TASK PROMPT » The records below should be written out again, exactly.

Start of DATA FOR THIS TASK

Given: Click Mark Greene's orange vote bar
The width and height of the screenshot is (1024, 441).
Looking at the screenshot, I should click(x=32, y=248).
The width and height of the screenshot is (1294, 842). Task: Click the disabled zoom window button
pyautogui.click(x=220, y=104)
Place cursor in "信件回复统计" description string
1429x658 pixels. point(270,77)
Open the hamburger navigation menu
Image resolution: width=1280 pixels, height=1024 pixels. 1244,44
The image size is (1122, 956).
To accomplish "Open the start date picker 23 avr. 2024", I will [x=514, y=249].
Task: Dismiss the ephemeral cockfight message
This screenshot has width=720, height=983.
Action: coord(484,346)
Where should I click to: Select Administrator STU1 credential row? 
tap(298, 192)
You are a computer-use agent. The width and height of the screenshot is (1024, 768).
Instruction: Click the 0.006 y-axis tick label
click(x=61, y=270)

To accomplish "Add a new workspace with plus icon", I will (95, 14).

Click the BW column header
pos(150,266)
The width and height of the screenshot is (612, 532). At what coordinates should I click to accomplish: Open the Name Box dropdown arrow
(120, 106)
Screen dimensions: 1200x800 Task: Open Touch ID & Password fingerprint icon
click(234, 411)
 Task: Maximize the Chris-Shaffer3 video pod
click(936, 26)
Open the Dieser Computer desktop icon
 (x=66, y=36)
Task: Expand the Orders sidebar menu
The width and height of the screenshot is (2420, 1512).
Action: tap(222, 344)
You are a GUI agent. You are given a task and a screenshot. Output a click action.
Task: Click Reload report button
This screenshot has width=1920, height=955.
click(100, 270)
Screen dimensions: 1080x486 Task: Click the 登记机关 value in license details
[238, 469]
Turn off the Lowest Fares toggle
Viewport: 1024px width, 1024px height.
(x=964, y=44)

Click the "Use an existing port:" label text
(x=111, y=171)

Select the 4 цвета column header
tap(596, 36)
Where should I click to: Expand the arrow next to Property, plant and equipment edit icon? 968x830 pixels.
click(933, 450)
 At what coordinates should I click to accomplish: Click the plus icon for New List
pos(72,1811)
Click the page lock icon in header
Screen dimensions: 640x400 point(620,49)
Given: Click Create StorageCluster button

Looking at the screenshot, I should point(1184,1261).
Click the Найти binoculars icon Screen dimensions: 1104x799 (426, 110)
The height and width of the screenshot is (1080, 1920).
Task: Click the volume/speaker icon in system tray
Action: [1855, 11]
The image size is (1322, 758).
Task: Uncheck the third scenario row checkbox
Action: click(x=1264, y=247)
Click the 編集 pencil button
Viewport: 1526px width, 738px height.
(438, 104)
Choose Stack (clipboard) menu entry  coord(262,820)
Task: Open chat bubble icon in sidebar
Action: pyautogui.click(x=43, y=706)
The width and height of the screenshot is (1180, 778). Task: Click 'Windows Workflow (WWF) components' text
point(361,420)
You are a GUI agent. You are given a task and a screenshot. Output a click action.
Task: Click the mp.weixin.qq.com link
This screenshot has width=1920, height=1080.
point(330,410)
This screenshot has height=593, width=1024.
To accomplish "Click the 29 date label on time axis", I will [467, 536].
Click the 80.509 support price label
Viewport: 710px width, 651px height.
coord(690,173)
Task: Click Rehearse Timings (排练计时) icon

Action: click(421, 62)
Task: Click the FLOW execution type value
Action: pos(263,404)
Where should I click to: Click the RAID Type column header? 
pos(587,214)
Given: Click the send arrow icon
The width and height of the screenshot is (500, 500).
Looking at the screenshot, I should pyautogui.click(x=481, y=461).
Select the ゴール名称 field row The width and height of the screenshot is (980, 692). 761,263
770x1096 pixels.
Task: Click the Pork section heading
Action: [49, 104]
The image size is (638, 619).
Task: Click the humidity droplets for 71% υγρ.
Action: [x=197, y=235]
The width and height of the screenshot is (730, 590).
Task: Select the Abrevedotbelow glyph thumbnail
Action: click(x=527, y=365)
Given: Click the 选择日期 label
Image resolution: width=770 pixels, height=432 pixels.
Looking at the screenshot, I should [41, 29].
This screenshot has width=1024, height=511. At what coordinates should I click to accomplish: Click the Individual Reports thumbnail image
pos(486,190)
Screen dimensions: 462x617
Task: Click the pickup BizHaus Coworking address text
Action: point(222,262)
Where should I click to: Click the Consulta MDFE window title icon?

End of DATA FOR THIS TASK

RESPONSE TO THIS EXERCISE »
Given: Click Mark Greene's orange vote bar
The width and height of the screenshot is (1024, 441).
Looking at the screenshot, I should click(x=32, y=248).
The width and height of the screenshot is (1294, 842). Task: Click the disabled zoom window button
pyautogui.click(x=220, y=104)
Place cursor in "信件回复统计" description string
1429x658 pixels. point(270,77)
Open the hamburger navigation menu
Image resolution: width=1280 pixels, height=1024 pixels. 1244,44
The image size is (1122, 956).
To accomplish "Open the start date picker 23 avr. 2024", I will [x=514, y=249].
Task: Dismiss the ephemeral cockfight message
This screenshot has width=720, height=983.
Action: coord(484,346)
Where should I click to: Select Administrator STU1 credential row? 
tap(298, 192)
You are a computer-use agent. The width and height of the screenshot is (1024, 768).
Instruction: Click the 0.006 y-axis tick label
click(x=61, y=270)

To accomplish "Add a new workspace with plus icon", I will (95, 14).

Click the BW column header
pos(150,266)
The width and height of the screenshot is (612, 532). At what coordinates should I click to accomplish: Open the Name Box dropdown arrow
(120, 106)
Screen dimensions: 1200x800 Task: Open Touch ID & Password fingerprint icon
click(234, 411)
 Task: Maximize the Chris-Shaffer3 video pod
click(936, 26)
Open the Dieser Computer desktop icon
 (x=66, y=36)
Task: Expand the Orders sidebar menu
The width and height of the screenshot is (2420, 1512).
Action: tap(222, 344)
You are a GUI agent. You are given a task and a screenshot. Output a click action.
Task: Click Reload report button
This screenshot has width=1920, height=955.
click(100, 270)
Screen dimensions: 1080x486 Task: Click the 登记机关 value in license details
[238, 469]
Turn off the Lowest Fares toggle
Viewport: 1024px width, 1024px height.
(x=964, y=44)

Click the "Use an existing port:" label text
(x=111, y=171)

Select the 4 цвета column header
tap(596, 36)
Where should I click to: Expand the arrow next to Property, plant and equipment edit icon? 968x830 pixels.
click(933, 450)
 At what coordinates should I click to accomplish: Click the plus icon for New List
pos(72,1811)
Click the page lock icon in header
Screen dimensions: 640x400 point(620,49)
Given: Click Create StorageCluster button

Looking at the screenshot, I should point(1184,1261).
Click the Найти binoculars icon Screen dimensions: 1104x799 (426, 110)
The height and width of the screenshot is (1080, 1920).
Task: Click the volume/speaker icon in system tray
Action: [1855, 11]
The image size is (1322, 758).
Task: Uncheck the third scenario row checkbox
Action: click(x=1264, y=247)
Click the 編集 pencil button
Viewport: 1526px width, 738px height.
(438, 104)
Choose Stack (clipboard) menu entry  coord(262,820)
Task: Open chat bubble icon in sidebar
Action: pyautogui.click(x=43, y=706)
The width and height of the screenshot is (1180, 778). Task: Click 'Windows Workflow (WWF) components' text
point(361,420)
You are a GUI agent. You are given a task and a screenshot. Output a click action.
Task: Click the mp.weixin.qq.com link
This screenshot has width=1920, height=1080.
point(330,410)
This screenshot has height=593, width=1024.
To accomplish "Click the 29 date label on time axis", I will [467, 536].
Click the 80.509 support price label
Viewport: 710px width, 651px height.
coord(690,173)
Task: Click Rehearse Timings (排练计时) icon

Action: click(421, 62)
Task: Click the FLOW execution type value
Action: pos(263,404)
Where should I click to: Click the RAID Type column header? 
pos(587,214)
Given: Click the send arrow icon
The width and height of the screenshot is (500, 500).
Looking at the screenshot, I should pyautogui.click(x=481, y=461).
Select the ゴール名称 field row The width and height of the screenshot is (980, 692). 761,263
770x1096 pixels.
Task: Click the Pork section heading
Action: [49, 104]
The image size is (638, 619).
Task: Click the humidity droplets for 71% υγρ.
Action: [x=197, y=235]
The width and height of the screenshot is (730, 590).
Task: Select the Abrevedotbelow glyph thumbnail
Action: click(x=527, y=365)
Given: Click the 选择日期 label
Image resolution: width=770 pixels, height=432 pixels.
Looking at the screenshot, I should [41, 29].
This screenshot has width=1024, height=511. At what coordinates should I click to accomplish: Click the Individual Reports thumbnail image
pos(486,190)
Screen dimensions: 462x617
Task: Click the pickup BizHaus Coworking address text
Action: point(222,262)
Where should I click to: Click the Consulta MDFE window title icon?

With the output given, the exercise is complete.